ISLAMABAD: Inflation measured by the Sensitive Price Indicator (SPI) rose sharply during the week that ended on Aug 25, climbing to a record 44.6 per cent year-on-year, the Pakistan Bureau of Statistics data showed on Friday. The index rose mainly because of higher prices of essential food items — mainly tomatoes, onions, pulses and cooking oil — and fuel.

Before this, the highest ever year-on-year increase in the SPI was 42.3pc, recorded for the week ending on Aug 18 and 38.63pc in the week ending on Aug 5.

The latest data showed that the increase in the SPI was 1.83pc on a week-on-week basis. The highest week-on-week increase in the inflation indicator was recorded at 3.68pc for the week that ended on July 28.

Soaring vegetable prices due to damage to standing crops and a massive hike in electricity rates have also contributed to higher pri­ces. The damage to standing crops will lead to higher vegetable prices in the coming weeks.

The government has already announced in the budget that it would revive sales tax on petroleum products as well as impose a petroleum development levy in phases.
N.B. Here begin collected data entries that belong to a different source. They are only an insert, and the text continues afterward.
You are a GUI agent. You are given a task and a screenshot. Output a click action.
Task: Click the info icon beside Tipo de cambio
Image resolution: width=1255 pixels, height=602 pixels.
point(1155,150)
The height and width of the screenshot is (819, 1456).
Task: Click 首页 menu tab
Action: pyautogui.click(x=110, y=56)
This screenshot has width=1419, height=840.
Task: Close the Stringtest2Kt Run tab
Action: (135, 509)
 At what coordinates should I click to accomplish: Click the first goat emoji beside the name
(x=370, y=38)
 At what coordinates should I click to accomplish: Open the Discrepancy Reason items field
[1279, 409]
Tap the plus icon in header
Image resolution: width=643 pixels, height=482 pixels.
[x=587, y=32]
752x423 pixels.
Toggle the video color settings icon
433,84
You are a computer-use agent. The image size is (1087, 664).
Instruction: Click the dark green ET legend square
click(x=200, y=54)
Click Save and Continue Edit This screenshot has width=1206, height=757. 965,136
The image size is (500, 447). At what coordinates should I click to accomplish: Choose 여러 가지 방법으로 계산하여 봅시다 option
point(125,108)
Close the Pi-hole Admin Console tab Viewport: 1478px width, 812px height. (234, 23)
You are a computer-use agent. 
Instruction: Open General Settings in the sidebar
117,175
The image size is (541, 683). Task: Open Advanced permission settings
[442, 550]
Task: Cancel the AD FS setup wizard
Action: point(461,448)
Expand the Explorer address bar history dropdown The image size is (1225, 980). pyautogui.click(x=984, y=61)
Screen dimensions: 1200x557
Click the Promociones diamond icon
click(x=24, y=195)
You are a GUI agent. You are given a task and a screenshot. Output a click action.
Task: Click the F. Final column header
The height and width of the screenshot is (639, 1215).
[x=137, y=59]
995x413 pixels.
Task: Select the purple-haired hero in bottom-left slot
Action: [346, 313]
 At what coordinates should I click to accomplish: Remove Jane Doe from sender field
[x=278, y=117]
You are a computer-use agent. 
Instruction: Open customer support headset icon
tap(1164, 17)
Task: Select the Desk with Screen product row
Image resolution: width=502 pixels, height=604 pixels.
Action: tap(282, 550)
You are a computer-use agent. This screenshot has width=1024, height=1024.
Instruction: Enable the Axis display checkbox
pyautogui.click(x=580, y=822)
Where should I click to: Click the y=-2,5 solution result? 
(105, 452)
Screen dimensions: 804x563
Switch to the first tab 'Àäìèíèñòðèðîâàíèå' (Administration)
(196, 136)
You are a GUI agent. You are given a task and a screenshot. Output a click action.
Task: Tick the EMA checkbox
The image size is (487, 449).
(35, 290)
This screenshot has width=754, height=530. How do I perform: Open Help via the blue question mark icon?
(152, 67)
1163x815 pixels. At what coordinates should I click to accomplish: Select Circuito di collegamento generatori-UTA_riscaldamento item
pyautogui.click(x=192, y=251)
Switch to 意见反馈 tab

As a result, petrol and diesel prices are expected to increase for the next quarter.

The government projected a modest inflationary annual target of 11.5pc for the ongoing fiscal year. However, the Federal Board of Revenue, which uses inflation as a measure to gather additional tax from consumers, has projected inflation at 12.8pc. Independent economists estimate inflation to remain around 25pc to 30pc.

On Aug 22, the government also revived the national price monitoring committee after four months to keep a check on the prices of essential food items in the country.

The SPI monitors the prices of 51 essential items based on a survey of 50 markets in 17 cities. During the week under review, the prices of 23 out of 51 items increased, seven decreased and 21 remained unchanged.

The highest week-on-week increase was noted in the prices of tomatoes at 43pc, onions at 41pc, potatoes at 6.3pc, eggs at 3.4pc, garlic at 2.2pc, powdered milk at 1.5pc, and mash pulse at 1.12pc.

As for non-food items, the price of cigarettes jumped 2.3pc and LPG 1.95pc.

On a year-on-year basis, the items whose prices jumped the most included tomatoes 178pc, onions 155pc, high-speed diesel 108.8pc, petrol 94.5pc, pulse masoor 90.7pc, cooking oil’s five-litre pack 70.6pc, mustard oil 67.6pc, 2.5kg pack of vegetable ghee 64.7pc, 1kg pack of vegetable ghee 63.9pc, washing soap 63.3pc, electricity 63pc, chicken 55.8pc and gram pulse 55pc.

The SPI increased 2.7pc for the lowest income group (i.e. people earning below Rs17,732 per month) and by 1.53pc for the group with a monthly income above Rs44,175.